Tess of the d'Urbervilles: A Virtual Tour


"This fertile and sheltered tract of country, in which the fields are never brown and the springs never dry, is bounded on the south by the bold chalk ridge that embraces the prominences of Hambledon Hill, Bulbarrow, Nettlecombe-Tout, Dogbury, High Stoy, and Bubb Down. The traveller from the coast, who, after plodding northward for a score of miles over calcareous downs and corn-lands, suddenly reaches the verge of one of these escarpments, is surprised and delighted to behold, extended like a map beneath him, a country differing absolutely from that which he has passed through." (Norton Critical Edition, "The Maiden," II, 9)

Vale of Blackmoor from Bulbarrow

"Here, in the valley, the world seems to be constructed upon a smaller and more delicate scale; the fields are mere paddocks, so reduced that from this height their hedgerows appear a network of dark green threads overspreading the paler green of the grass." ("The Maiden," II, 9)
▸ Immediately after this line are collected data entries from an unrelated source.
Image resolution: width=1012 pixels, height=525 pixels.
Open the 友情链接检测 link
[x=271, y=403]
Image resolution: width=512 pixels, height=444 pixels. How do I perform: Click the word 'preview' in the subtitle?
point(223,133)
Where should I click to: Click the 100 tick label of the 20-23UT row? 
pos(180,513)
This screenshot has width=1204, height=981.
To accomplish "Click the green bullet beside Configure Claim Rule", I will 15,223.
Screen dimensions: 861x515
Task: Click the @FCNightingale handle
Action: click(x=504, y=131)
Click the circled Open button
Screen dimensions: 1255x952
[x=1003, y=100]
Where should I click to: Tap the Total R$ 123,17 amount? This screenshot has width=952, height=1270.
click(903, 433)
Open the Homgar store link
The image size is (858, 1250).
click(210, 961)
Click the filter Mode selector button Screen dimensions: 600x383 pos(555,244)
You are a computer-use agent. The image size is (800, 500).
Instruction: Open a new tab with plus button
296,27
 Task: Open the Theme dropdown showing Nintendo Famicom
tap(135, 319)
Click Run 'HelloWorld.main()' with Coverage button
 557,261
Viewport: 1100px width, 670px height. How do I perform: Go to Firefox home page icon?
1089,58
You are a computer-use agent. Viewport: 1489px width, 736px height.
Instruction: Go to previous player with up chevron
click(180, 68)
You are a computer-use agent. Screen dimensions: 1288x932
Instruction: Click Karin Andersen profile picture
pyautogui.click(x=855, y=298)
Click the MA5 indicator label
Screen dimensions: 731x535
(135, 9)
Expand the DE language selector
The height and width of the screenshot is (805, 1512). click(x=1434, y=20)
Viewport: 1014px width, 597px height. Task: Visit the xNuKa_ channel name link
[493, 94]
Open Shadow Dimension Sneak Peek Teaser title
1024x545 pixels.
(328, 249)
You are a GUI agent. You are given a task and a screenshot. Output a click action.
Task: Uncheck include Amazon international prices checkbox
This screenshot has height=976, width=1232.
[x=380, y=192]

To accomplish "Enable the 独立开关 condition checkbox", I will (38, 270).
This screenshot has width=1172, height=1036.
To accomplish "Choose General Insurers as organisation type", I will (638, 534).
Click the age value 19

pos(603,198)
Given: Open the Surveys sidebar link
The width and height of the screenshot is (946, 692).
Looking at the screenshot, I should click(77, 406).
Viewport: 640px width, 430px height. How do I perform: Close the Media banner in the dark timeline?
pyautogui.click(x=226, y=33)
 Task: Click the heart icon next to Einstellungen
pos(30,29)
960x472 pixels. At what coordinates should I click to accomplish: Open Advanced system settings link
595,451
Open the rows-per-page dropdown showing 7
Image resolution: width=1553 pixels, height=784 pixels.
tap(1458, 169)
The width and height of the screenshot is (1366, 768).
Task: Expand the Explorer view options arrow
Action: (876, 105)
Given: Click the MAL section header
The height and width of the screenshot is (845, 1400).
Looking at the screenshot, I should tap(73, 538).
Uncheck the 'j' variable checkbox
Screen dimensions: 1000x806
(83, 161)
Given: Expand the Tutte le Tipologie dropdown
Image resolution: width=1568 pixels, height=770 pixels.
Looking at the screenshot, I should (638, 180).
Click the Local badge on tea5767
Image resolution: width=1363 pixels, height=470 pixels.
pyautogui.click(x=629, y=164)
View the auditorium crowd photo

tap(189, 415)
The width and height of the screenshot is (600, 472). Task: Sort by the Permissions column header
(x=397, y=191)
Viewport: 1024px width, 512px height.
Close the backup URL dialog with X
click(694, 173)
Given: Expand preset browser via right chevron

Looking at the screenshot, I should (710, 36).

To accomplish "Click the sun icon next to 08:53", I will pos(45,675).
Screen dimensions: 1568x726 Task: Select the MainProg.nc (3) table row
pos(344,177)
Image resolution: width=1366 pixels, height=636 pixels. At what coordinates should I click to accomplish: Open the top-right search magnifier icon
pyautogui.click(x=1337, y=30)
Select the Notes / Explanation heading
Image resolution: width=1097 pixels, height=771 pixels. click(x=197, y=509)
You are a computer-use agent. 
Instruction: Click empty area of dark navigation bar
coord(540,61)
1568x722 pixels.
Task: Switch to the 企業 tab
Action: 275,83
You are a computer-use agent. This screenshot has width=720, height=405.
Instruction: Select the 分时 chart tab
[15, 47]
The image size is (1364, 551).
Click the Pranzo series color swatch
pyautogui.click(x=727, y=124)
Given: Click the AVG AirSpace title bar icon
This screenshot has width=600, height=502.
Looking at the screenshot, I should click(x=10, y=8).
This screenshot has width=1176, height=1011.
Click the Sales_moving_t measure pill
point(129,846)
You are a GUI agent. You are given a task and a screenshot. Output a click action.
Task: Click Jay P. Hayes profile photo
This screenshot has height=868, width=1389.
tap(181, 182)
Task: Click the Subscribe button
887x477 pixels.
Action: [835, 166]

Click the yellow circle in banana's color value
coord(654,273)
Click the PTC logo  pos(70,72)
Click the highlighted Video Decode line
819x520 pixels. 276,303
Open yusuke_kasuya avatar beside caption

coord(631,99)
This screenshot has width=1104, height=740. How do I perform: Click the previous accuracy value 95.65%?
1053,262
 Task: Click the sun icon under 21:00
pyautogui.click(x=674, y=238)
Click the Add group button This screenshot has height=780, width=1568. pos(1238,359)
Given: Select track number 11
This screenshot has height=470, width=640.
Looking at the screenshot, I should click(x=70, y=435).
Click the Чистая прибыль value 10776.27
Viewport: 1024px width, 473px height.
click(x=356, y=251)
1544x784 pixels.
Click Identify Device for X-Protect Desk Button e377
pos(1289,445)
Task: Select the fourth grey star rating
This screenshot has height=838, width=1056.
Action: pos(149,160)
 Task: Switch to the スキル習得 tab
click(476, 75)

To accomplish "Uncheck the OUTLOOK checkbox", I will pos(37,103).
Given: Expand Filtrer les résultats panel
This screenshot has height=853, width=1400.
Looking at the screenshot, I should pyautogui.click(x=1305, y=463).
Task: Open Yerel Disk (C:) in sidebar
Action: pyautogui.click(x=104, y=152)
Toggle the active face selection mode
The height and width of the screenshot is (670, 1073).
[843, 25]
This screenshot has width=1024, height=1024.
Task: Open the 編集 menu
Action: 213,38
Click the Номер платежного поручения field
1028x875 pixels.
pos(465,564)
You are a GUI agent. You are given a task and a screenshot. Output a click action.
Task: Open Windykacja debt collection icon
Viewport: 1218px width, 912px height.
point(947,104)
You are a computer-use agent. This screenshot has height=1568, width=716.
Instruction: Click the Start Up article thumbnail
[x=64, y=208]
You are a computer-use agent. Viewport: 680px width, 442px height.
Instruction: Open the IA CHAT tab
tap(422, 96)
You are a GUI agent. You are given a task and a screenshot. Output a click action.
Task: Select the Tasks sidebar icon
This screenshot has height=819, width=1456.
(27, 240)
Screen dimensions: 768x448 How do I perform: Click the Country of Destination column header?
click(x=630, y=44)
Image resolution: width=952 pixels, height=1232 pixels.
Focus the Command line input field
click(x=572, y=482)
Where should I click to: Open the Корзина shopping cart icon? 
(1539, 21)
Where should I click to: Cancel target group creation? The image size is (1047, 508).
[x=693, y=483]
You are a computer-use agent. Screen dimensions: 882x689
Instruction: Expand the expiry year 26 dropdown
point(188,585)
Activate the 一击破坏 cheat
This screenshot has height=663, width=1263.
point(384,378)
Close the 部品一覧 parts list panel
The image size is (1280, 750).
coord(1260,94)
Vale of Blackmoor (The Valley of the Small Dairies), the home of Tess Durbeyfield

"The atmosphere . . . is languorous and so tinged with azure that what artists call the middle distance partakes also of that hue, while the horizon beyond is of the deepest ultramarine. Arable lands are few and limited; with but slight exceptions the prospect is a broad rich mass of grass and trees, mantling the minor hills and dales within the major. Such is the Vale of Blackmoor." ("The Maiden," II, 9)

Vale of Blackmoor from Shaston (Shaftsbury)

"The district if of historic, no less than of topographical interest. The Vale was known in former times as the Forest of the White Hart, from a curious legend of King Henry III's reign, in which the killing by a certain Thomas de la Lynd of a beautiful white hart which the king had run down and spared, was made the occasion of a heavy fine. In those days, and till comparatively recent times, the country was densely wooded. Even now, traces of its earlier condition are to be found in the old oak copses and irregular belts of timber that survive upon its slopes, and the hollow-trunked trees that shade so many of its pastures." ("The Maiden," II, 10)

Rolliver's Inn

"Rolliver's inn, the single alehouse at this end of the long and broken village, could only boast of an off-license; hence, as nobody could legally drink on the premises, the amount of overt accommodation for consumers was strictly limited to a little board about six inches wide and two yards long, fixed to the garden palings by pieces of wire, so as to form a ledge. . . . In a large bedroom upstairs, the window of which was thickly curtained with a great woolen shawl lately discarded by the landlady Mrs. Rolliver, were gathered on this evening nearly a dozen persons, all seeking beatitude; all old inhabitants of the nearer end of Marlott, and frequenters of this retreat." ("The Maiden," IV, 20)

The Pure Drop Inn

"Not only did the distance to The Pure Drop, the fully licensed tavern at the further end of the dispersed village, render its accommodation practically unavailable for dwellers at this end; but the far more serious question, the quality of the liquor, confirmed the prevalent opinion that it was better to drink with Rolliver in a corner of the housetop than with the other landlord in a wide house." ("The Maiden," IV, 10)

The Village of Marlott (Marnhull)

"The village of Marlott lay amid the north-eastern undulations of the beautiful Vale of Blackmore or Blackmoor aforesaid, and engirdled and secluded region, for the most part untrodden yet by tourist or landscape-painter, though within a four hours journey from London." ("The Maiden," II, 9)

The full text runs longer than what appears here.